Baginya, apa pun situasinya, selagi masih berada di kamar biru itu, dia tetap merasa nyaman. Baik dalam situasi sedih, dia juga tetap nyaman menjalani hidupnya. Pun saat situasi ria, dia menjalani hidupnya biasa-biasa saja. Batinnya seolah dikondisikan oleh warna kamarnya.
Karenanya, sangat sulit mengajaknya pindah dari kamar biru itu.
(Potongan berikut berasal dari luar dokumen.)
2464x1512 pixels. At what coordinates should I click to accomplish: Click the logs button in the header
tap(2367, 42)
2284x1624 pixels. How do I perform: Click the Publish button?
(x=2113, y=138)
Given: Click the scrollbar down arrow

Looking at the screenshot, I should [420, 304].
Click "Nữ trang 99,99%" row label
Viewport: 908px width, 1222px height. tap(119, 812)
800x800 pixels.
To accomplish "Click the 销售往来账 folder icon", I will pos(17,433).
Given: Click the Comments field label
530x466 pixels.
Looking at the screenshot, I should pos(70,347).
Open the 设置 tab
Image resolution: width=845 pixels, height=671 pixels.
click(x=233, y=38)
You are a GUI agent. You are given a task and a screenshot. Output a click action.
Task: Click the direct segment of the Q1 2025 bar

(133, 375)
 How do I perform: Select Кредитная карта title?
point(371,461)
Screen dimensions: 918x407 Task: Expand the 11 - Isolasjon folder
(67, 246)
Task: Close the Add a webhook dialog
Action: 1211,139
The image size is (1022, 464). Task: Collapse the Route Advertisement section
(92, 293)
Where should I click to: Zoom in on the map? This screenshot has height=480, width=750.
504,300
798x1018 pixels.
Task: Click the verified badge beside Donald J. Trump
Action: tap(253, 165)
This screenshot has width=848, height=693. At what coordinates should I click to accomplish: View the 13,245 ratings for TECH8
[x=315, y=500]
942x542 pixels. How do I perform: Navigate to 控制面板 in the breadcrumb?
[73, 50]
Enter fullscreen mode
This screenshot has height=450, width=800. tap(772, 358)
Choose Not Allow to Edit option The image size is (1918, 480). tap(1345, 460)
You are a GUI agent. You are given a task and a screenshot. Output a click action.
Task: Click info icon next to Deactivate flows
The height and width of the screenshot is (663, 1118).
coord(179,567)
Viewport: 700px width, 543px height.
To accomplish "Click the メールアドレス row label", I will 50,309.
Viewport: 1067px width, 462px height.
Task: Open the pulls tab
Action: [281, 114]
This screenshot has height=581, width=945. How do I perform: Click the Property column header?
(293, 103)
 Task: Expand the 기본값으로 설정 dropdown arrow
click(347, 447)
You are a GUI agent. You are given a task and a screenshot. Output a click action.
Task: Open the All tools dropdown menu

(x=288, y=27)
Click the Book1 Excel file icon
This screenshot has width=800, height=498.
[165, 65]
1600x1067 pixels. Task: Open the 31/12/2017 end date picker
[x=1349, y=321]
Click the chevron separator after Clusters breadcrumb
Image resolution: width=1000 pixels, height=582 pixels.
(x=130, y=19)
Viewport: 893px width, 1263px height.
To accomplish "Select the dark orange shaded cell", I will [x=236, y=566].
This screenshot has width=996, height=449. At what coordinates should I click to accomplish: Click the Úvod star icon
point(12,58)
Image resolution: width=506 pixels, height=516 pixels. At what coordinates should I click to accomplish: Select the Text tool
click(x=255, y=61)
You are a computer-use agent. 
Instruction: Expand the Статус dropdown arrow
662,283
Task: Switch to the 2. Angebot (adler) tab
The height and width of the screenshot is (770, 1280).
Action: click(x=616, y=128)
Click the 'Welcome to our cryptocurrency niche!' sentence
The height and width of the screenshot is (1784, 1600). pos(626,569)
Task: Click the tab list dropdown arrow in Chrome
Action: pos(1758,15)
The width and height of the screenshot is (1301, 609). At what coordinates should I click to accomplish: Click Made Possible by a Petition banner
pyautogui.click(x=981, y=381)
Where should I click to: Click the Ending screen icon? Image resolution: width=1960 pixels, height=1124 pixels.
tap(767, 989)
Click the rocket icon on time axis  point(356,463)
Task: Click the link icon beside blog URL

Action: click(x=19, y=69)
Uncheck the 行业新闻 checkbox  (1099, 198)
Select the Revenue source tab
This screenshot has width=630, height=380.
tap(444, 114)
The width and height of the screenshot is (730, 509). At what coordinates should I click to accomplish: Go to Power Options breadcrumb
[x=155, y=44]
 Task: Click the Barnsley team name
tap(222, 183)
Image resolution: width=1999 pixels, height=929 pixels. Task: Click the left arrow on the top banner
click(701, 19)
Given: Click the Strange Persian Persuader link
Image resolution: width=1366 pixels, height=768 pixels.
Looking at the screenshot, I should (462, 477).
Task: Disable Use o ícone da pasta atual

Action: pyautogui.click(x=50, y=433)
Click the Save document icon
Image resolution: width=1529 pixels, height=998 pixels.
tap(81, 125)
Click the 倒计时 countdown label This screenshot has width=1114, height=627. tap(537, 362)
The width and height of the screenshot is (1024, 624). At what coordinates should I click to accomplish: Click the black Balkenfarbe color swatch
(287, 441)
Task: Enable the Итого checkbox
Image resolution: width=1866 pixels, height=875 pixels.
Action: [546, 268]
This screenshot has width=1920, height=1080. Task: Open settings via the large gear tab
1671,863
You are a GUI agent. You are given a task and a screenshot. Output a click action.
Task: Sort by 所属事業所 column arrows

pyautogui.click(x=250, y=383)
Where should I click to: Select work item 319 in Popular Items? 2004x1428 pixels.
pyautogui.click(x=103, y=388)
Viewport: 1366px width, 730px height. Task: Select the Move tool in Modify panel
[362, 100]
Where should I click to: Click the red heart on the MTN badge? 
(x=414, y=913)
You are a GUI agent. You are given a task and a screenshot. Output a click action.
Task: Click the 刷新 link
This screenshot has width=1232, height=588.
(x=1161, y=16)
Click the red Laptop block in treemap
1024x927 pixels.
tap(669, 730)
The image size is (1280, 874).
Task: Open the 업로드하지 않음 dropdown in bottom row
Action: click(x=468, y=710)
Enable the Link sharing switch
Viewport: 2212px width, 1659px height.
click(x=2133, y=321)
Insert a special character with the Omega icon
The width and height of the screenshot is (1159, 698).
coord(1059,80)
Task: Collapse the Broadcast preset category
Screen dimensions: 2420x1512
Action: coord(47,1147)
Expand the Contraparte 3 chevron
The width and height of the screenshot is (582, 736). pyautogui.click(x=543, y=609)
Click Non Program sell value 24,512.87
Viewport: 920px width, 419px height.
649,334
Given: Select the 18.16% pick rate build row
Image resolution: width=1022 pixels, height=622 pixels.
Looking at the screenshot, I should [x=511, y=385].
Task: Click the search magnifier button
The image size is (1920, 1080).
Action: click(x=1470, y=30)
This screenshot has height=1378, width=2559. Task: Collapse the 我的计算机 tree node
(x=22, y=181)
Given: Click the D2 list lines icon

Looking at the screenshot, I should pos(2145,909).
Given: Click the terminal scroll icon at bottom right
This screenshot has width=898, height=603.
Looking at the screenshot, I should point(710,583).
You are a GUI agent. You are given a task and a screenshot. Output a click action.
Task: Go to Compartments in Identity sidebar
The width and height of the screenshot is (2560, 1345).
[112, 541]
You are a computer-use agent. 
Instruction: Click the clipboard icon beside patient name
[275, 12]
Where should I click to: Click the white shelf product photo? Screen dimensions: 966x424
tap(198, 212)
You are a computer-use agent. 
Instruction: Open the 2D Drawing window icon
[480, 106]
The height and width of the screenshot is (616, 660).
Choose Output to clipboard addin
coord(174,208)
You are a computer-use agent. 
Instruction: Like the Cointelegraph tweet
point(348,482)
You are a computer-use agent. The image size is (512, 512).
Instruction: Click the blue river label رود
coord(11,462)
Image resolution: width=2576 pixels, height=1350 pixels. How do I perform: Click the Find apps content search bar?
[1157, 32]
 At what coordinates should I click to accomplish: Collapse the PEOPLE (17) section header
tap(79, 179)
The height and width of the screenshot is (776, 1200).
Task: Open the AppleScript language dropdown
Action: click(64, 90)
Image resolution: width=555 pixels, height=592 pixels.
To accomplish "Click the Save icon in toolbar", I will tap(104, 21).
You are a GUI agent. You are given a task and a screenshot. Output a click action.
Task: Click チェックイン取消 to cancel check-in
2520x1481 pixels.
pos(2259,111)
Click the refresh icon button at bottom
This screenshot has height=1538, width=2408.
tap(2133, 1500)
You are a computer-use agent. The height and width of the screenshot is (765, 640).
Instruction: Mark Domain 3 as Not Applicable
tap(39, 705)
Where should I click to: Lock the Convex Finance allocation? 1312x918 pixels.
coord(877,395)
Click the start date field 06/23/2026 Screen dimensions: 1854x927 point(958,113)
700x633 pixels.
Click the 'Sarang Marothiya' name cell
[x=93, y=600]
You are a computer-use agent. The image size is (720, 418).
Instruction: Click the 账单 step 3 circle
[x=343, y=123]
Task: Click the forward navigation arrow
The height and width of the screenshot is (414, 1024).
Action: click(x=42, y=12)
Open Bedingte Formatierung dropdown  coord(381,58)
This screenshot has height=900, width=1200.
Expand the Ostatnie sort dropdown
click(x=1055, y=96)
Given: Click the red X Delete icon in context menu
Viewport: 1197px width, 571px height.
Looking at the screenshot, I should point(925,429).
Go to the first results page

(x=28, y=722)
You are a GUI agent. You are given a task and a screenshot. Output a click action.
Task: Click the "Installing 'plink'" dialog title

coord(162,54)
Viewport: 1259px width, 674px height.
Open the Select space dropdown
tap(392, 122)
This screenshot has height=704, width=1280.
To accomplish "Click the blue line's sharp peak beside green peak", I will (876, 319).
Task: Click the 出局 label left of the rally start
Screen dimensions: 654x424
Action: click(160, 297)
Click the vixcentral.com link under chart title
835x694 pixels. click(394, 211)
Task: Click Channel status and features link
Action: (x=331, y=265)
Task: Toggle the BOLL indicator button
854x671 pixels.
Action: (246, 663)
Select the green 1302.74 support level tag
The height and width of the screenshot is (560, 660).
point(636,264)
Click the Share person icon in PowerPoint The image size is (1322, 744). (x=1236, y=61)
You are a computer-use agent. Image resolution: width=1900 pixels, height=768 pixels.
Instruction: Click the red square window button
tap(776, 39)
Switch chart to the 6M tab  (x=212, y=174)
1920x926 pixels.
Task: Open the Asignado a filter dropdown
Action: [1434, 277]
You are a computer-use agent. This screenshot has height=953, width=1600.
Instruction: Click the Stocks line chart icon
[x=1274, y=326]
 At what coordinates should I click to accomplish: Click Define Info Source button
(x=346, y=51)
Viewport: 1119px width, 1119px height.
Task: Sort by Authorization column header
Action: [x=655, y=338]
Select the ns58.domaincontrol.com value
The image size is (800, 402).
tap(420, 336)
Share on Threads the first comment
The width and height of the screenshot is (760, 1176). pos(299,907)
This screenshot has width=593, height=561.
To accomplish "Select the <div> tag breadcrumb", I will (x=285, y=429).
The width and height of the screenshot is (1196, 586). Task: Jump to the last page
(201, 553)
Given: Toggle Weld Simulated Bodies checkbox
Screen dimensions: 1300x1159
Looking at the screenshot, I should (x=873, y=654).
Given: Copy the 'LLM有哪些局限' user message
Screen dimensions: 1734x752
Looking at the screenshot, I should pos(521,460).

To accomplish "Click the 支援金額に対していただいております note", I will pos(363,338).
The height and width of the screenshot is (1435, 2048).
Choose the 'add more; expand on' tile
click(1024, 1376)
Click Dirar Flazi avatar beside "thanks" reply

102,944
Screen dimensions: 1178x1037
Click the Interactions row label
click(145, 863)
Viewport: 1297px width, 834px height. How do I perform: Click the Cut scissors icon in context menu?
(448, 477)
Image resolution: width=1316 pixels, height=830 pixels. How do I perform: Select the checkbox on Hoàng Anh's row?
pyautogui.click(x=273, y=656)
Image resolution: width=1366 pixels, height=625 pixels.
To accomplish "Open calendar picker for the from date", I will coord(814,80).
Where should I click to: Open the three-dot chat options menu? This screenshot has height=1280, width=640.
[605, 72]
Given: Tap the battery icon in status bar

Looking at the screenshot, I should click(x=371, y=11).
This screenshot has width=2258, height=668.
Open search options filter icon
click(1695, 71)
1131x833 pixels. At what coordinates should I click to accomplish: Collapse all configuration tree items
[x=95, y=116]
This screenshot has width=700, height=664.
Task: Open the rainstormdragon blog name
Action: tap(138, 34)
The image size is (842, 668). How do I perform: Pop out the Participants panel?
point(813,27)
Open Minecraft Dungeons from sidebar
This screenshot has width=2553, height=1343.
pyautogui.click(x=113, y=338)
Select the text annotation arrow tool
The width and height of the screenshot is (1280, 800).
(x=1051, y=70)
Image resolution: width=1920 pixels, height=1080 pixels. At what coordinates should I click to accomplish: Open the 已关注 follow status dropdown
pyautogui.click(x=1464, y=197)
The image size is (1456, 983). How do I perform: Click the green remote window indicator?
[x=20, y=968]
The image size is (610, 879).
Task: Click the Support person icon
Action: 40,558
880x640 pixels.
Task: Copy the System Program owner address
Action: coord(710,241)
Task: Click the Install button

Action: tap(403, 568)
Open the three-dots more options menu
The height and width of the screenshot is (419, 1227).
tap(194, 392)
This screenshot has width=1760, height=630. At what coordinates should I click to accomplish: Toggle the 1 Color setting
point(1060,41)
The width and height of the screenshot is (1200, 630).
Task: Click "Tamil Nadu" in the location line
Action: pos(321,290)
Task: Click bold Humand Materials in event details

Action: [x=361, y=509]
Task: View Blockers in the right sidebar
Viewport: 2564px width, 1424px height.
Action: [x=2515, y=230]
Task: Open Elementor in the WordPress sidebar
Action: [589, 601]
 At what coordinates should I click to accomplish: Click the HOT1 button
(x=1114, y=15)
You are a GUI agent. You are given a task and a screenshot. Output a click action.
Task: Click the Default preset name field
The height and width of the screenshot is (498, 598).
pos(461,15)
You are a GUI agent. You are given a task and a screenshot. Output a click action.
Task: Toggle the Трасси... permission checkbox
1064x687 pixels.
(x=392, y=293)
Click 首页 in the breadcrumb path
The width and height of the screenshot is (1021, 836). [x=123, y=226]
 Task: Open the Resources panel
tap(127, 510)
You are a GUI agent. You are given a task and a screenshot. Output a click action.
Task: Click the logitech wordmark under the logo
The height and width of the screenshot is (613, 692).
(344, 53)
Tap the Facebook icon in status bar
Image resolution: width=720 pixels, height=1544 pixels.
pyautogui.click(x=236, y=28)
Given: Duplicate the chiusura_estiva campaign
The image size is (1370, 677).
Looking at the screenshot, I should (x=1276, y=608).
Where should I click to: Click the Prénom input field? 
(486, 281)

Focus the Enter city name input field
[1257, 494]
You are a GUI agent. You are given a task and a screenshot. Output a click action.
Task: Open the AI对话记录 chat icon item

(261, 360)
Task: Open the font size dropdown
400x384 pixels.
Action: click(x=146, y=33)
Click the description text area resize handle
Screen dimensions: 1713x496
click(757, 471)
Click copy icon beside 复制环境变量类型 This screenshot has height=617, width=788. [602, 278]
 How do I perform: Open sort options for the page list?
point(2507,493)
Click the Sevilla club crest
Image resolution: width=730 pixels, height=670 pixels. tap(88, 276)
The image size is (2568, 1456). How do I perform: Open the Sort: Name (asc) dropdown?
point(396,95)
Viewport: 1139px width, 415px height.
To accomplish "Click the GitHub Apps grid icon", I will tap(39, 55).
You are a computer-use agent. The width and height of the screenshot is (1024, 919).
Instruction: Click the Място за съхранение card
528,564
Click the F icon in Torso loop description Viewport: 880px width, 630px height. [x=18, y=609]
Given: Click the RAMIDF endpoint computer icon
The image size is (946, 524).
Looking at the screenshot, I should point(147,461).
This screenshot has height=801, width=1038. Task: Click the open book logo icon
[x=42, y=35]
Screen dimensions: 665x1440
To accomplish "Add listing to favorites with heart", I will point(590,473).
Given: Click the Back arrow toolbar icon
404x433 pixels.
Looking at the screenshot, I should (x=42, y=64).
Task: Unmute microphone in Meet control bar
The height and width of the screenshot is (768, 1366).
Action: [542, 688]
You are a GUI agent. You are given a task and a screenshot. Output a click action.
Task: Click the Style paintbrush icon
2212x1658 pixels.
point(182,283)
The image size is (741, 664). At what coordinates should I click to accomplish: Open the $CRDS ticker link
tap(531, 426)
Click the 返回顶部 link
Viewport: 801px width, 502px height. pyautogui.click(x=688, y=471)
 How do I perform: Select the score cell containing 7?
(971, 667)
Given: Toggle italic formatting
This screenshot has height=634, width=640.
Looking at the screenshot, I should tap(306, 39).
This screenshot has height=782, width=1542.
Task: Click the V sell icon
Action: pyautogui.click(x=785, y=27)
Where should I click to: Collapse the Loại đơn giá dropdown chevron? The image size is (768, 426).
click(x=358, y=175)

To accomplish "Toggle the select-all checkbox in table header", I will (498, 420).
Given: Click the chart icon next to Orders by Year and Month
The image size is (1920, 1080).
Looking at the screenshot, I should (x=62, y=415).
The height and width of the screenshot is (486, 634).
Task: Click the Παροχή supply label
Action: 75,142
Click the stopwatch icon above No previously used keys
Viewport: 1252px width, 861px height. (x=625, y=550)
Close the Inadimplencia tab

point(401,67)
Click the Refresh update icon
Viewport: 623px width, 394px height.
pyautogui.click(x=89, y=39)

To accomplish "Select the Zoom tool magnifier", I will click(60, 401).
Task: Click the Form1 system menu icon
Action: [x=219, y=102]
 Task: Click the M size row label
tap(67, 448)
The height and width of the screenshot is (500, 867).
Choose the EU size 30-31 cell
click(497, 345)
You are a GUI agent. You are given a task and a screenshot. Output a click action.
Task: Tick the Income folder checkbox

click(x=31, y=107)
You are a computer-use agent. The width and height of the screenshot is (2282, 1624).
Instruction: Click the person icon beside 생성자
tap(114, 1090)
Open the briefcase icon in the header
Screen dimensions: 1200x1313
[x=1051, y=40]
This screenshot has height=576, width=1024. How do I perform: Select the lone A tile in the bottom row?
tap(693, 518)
Lebih baik membayar ongkos ojek pergi ke tempat jauh daripada harus pindah dari kamar yang telah memberikannya kenyamanan. Â
Kamar biru itu juga melekat dengan janjinya. Sebelum mengecet kamar itu dengan warna biru, dia mengatakan kepada ayahnya di kampung tentang target kuliahnya. 5 tahun.
Orangtuanya senang dengan niat anak pertama mereka itu. 5 tahun juga menjadi target mereka. Mendengar janjinya itu, orangtuanya pun rela mengirimkan uang tambahan. Untuk membeli cat berwarna biru.
Kalau lebih dari 5 tahun orangtuanya bisa lepas tangan. Tidak mau lagi menanggung biaya hidupnya di kota Kupang.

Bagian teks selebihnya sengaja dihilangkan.